19,6%des sondés n’ont lu aucun livre au cours des 12 derniers mois. A Bruxelles, ils ne sont que 9,7%, contre 21,8% en Flandre et 18,5% en Wallonie.
Un Belge sur sept ne lit jamais
Premier enseignement de ce sondage mené par l’institut Kantar auprès d’un millier de Belges pour Le Vif: les lecteurs réguliers (de trois à sept fois par semaine) représentent 27% du panel. A l’autre extrémité de l’éventail, 13,5%, soit à peu près un Belge sur sept, affirment ne jamais lire. 23,8% des jeunes adultes (18-34 ans) lisent tout de même une à deux fois par semaine, contre seulement 11,1% pour les 55-64 ans. Les francophones et, pour le critère régional, les Bruxellois sont ceux qui lisent le plus régulièrement.

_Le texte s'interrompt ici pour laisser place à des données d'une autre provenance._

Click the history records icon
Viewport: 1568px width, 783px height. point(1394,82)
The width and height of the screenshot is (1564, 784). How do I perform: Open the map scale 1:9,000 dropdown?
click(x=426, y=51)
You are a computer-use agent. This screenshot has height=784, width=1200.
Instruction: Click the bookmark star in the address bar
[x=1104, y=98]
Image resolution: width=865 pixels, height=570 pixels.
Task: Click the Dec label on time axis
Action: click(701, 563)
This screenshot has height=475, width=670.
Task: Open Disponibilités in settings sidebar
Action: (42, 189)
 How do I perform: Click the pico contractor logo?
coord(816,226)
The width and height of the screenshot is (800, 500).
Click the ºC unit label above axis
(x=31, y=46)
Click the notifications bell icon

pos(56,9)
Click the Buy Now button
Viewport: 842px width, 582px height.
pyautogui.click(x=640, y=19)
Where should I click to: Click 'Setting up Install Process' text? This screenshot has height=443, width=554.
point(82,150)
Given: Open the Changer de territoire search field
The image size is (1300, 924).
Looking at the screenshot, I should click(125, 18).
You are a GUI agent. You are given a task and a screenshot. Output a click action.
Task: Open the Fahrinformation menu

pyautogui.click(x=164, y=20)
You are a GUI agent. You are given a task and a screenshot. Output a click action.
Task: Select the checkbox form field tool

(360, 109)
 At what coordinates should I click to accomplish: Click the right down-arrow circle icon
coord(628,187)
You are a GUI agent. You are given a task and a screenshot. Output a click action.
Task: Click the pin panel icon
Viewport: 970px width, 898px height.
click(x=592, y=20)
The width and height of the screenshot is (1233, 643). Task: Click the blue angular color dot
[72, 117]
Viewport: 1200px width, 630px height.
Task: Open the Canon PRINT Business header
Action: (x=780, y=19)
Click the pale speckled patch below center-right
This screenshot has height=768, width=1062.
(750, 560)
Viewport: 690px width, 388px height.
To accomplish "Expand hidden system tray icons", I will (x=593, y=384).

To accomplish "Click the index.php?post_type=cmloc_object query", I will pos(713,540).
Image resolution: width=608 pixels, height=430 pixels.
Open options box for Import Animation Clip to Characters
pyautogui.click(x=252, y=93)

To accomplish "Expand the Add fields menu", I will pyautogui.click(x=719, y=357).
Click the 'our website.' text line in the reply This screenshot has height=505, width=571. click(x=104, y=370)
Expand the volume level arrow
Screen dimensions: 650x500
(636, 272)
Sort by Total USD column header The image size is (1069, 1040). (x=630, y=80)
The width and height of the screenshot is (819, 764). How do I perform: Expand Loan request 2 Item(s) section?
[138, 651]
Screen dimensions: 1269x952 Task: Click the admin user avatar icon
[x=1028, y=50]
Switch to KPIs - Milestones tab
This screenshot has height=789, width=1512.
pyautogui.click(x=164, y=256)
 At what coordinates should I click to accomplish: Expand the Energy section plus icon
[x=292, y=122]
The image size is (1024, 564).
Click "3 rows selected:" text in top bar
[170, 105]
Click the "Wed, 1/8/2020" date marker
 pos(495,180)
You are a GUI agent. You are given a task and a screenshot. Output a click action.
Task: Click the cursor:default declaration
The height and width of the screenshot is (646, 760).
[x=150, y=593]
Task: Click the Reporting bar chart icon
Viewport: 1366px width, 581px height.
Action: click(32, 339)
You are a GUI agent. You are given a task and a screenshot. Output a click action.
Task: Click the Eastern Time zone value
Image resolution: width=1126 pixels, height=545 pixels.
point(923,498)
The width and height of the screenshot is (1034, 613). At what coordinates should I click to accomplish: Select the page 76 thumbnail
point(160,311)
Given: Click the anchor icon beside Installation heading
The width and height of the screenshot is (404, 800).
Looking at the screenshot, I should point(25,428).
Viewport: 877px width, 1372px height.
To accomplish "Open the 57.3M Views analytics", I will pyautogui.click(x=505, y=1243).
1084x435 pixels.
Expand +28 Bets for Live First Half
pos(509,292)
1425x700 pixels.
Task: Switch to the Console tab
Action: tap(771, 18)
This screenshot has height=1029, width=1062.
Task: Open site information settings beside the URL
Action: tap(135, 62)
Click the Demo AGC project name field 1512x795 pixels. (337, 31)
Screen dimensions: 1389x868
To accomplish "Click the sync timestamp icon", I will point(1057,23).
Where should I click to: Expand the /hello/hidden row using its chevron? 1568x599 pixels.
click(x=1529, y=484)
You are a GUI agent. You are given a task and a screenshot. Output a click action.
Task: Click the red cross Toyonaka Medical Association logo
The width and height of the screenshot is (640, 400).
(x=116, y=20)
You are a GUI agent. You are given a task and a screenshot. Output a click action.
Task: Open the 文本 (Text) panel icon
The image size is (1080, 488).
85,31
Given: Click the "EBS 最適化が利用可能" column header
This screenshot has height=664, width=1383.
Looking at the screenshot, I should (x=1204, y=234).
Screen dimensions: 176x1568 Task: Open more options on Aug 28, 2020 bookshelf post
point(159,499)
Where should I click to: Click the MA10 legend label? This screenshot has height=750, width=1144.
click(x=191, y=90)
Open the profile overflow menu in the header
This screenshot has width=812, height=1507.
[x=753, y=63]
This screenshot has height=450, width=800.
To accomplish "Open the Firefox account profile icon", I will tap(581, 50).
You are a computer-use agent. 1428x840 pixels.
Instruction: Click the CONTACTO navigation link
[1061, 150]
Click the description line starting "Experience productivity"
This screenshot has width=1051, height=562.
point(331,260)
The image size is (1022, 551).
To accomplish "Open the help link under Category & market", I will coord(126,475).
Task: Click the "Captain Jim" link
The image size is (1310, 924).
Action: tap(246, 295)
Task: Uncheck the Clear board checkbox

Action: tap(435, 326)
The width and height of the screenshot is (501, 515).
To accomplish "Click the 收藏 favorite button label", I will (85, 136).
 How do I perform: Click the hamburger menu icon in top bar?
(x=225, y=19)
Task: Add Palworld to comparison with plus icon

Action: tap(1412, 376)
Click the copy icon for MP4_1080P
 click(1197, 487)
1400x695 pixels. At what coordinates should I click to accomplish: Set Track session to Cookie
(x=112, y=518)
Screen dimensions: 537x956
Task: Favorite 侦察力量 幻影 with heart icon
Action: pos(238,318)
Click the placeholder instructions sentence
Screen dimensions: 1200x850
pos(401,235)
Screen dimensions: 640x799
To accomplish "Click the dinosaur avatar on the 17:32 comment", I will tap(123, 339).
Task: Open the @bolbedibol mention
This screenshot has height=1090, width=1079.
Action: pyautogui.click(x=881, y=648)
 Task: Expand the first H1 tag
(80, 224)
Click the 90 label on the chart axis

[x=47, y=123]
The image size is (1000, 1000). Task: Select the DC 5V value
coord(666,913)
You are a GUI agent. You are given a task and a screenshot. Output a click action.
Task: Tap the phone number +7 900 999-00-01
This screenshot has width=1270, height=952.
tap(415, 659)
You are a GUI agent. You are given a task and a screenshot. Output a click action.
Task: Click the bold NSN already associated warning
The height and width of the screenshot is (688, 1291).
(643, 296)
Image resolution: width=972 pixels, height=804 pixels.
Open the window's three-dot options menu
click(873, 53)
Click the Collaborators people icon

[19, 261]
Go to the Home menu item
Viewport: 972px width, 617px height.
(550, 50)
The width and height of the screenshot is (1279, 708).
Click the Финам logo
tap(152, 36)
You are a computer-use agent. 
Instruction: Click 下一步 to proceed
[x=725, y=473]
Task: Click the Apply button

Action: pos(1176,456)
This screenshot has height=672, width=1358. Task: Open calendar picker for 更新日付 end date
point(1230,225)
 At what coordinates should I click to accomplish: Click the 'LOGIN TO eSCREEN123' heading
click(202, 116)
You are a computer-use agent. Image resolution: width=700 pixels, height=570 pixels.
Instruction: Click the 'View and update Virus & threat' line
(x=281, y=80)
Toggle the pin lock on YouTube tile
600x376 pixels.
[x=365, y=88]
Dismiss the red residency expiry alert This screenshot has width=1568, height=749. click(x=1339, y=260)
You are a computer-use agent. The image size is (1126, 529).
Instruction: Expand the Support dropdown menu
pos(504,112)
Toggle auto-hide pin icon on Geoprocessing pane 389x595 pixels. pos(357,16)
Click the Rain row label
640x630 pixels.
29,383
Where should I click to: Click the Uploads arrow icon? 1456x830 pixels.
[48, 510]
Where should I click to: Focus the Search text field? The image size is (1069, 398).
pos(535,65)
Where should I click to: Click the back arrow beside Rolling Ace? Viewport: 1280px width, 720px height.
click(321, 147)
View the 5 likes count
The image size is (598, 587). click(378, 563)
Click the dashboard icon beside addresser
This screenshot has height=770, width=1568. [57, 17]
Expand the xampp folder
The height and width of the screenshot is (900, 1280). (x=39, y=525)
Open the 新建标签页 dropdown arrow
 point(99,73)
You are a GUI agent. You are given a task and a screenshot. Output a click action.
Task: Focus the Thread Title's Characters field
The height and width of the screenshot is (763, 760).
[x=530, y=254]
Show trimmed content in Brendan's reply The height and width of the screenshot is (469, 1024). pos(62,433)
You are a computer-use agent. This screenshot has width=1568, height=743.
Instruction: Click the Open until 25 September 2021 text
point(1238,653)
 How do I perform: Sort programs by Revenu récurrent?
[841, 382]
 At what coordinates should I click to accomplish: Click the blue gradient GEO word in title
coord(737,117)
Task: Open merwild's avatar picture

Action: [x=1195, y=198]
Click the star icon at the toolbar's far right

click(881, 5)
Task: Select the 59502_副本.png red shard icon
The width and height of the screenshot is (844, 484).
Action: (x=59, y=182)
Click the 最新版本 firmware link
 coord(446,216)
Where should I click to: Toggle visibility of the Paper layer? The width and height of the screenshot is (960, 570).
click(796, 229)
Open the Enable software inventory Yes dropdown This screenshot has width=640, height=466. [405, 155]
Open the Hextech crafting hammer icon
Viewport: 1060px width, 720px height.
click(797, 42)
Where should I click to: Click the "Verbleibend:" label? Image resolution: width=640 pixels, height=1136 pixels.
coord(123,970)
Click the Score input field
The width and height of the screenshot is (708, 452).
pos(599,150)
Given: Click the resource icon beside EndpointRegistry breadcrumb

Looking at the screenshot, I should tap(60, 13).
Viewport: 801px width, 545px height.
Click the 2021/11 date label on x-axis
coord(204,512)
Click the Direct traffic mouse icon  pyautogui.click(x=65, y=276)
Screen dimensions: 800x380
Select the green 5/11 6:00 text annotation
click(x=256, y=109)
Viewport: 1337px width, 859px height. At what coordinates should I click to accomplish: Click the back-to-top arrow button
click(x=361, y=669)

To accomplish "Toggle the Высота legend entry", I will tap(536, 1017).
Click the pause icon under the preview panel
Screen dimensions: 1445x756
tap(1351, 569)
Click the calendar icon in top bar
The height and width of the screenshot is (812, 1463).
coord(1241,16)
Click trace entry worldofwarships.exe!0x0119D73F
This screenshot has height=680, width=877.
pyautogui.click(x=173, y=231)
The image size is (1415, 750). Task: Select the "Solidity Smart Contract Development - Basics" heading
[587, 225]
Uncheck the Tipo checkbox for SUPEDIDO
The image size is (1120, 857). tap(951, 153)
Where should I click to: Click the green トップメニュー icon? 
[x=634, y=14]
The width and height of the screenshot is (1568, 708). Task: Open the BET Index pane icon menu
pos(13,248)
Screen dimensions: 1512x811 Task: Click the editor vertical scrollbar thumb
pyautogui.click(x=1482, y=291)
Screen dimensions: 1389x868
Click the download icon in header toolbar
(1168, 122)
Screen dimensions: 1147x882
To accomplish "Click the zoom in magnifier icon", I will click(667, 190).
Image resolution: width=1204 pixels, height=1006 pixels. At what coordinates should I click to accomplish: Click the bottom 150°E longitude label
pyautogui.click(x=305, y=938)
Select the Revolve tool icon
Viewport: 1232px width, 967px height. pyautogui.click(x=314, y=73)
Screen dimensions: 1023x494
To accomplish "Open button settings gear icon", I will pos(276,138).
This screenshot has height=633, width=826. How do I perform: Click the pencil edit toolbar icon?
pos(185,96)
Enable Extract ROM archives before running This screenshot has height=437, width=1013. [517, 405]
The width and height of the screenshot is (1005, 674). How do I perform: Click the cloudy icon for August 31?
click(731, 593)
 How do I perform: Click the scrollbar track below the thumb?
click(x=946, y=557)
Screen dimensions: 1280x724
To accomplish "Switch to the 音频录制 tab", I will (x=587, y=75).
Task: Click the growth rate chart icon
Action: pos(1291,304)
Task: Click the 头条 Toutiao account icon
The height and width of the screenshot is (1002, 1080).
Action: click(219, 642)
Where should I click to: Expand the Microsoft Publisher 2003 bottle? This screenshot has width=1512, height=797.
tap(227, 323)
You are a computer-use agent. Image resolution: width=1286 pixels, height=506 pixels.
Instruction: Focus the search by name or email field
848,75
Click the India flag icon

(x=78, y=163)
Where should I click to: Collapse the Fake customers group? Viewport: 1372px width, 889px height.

Au cours des douze derniers mois, 22,4% de l’ensemble des sondés ont lu entre trois et cinq livres, 21,5% un à deux livres. Près de deux Belges sur dix (19,5%, surtout les non-actifs, les moins diplômés et les pensionnés) n’ont pas ouvert un seul ouvrage au cours de l’année écoulée tandis que 0,5% en a refermé plus de 100 (lire les témoignages).
Cette «tendance de fond» qui consiste à consacrer moins de temps à la lecture s’est installée progressivement. C’est peut-être la raison pour laquelle les habitudes en matière de lecture n’ont pas radicalement changé chez les adultes au cours des cinq dernières années. Si trois lecteurs sur dix estiment qu’ils lisent effectivement moins qu’il y a cinq ans, un sur quatre assure qu’il lit au contraire davantage. Les autres disent observer le même rythme. Les grands lecteurs, ceux qui lisent quotidiennement ou très régulièrement, représentent la catégorie qui a le moins modifié ses habitudes puisque 80% d’entre eux mentionnent un rythme équivalent ou même légèrement supérieur de lecture. Parmi ces grands lecteurs, on trouve une part importante de jeunes adultes (18-35 ans). En revanche, la moitié des sondés qui lisaient déjà très peu il y a cinq ans lisent encore moins aujourd’hui.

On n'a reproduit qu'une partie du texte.